Hey there! This problem asks us to find the numbers for 'x' and 'y' that make both equations true at the same time. We're going to use a cool trick called "elimination," which basically means we'll make one of the letters disappear so we can solve for the other one!

Here are our equations:
1) 2x + 5y = 8
2) 5x + 8y = 10

1. **Pick a letter to make disappear:** I'm going to pick 'x' because it looks fun! To make the 'x' terms disappear, we need them to have the same number in front of them, but with opposite signs or just the same sign so we can subtract.
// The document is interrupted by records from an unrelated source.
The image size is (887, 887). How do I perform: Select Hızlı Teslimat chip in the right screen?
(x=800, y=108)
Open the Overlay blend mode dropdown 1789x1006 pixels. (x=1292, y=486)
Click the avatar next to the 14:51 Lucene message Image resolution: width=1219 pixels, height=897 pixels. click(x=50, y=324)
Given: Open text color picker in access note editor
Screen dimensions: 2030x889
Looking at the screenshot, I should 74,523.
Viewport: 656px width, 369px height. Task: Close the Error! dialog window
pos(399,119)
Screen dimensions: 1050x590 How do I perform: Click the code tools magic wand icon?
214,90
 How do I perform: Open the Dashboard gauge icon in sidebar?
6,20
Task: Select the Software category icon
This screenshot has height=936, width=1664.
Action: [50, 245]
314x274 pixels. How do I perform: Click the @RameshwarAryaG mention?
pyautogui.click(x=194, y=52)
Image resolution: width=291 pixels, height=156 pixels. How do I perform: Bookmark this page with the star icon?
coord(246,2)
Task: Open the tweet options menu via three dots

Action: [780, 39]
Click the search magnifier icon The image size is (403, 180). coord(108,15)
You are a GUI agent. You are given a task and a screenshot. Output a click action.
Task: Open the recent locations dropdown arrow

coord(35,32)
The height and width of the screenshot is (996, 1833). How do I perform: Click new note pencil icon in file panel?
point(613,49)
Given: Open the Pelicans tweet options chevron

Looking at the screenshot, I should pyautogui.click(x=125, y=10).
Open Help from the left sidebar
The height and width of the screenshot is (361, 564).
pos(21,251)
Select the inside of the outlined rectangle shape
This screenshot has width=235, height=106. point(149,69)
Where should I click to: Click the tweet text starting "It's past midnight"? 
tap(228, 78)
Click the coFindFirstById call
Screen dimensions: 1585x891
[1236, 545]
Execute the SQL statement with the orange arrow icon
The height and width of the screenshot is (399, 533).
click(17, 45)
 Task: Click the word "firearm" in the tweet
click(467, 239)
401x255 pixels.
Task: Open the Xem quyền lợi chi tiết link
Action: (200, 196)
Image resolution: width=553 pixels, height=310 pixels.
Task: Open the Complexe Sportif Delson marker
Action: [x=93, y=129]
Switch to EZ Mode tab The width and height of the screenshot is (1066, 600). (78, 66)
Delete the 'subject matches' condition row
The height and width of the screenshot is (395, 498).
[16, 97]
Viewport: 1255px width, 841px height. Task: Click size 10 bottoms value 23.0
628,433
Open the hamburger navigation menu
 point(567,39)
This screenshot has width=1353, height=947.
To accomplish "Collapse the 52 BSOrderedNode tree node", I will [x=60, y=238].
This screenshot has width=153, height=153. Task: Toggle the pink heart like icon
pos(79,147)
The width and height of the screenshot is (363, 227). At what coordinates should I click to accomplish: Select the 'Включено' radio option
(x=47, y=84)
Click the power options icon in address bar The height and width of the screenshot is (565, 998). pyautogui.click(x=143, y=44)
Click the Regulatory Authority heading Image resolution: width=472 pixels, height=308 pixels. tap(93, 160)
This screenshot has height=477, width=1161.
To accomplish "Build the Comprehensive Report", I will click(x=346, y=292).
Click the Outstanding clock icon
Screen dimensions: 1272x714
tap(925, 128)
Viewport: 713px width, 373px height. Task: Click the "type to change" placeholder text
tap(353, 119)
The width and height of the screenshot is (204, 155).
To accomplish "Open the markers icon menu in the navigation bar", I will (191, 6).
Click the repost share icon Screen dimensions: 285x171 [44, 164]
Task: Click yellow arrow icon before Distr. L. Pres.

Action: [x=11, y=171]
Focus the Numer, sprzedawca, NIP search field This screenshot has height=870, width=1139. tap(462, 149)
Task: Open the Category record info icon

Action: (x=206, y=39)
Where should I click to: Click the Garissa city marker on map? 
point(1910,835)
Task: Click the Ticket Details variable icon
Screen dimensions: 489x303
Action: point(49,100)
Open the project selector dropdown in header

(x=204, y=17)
The smallest number that both 2 and 5 (the numbers in front of 'x') can multiply into is 10.

2. **Make the 'x' terms match:**
* To get 10x in the first equation, we multiply *everything* in the first equation by 5:
(2x + 5y = 8) * 5 => 10x + 25y = 40 (Let's call this new Equation 3)
* To get 10x in the second equation, we multiply *everything* in the second equation by 2:
(5x + 8y = 10) * 2 => 10x + 16y = 20 (Let's call this new Equation 4)

3. **Make a letter disappear!** Now we have:
3) 10x + 25y = 40
4) 10x + 16y = 20
Since both 'x' terms are positive 10x, if we subtract Equation 4 from Equation 3, the 'x' terms will cancel out!
(10x + 25y) - (10x + 16y) = 40 - 20
10x - 10x + 25y - 16y = 20
9y = 20

4. **Solve for the first letter:** Now we have a simple equation for 'y'!
9y = 20
To find 'y', we divide both sides by 9:
y = 20/9

5. **Find the other letter:** Now that we know y = 20/9, we can put this value back into *one of the original equations* to find 'x'. Let's use the first one (2x + 5y = 8).
2x + 5 * (20/9) = 8
2x + 100/9 = 8
To get '2x' by itself, we subtract 100/9 from both sides. Remember, 8 is the same as 72/9 (because 8 * 9 = 72).
2x = 72/9 - 100/9
2x = -28/9
Finally, to find 'x', we divide both sides by 2 (or multiply by 1/2):
x = (-28/9) / 2
x = -14/9

6. **Double-check our work!** It's super important to check if our answers are right by plugging both x = -14/9 and y = 20/9 back into *both* original equations.
* For 2x + 5y = 8:
2(-14/9) + 5(20/9) = -28/9 + 100/9 = 72/9 = 8. (Checks out!)
* For 5x + 8y = 10:
5(-14/9) + 8(20/9) = -70/9 + 160/9 = 90/9 = 10. (Checks out!)

Looks like we got it right! x = -14/9 and y = 20/9.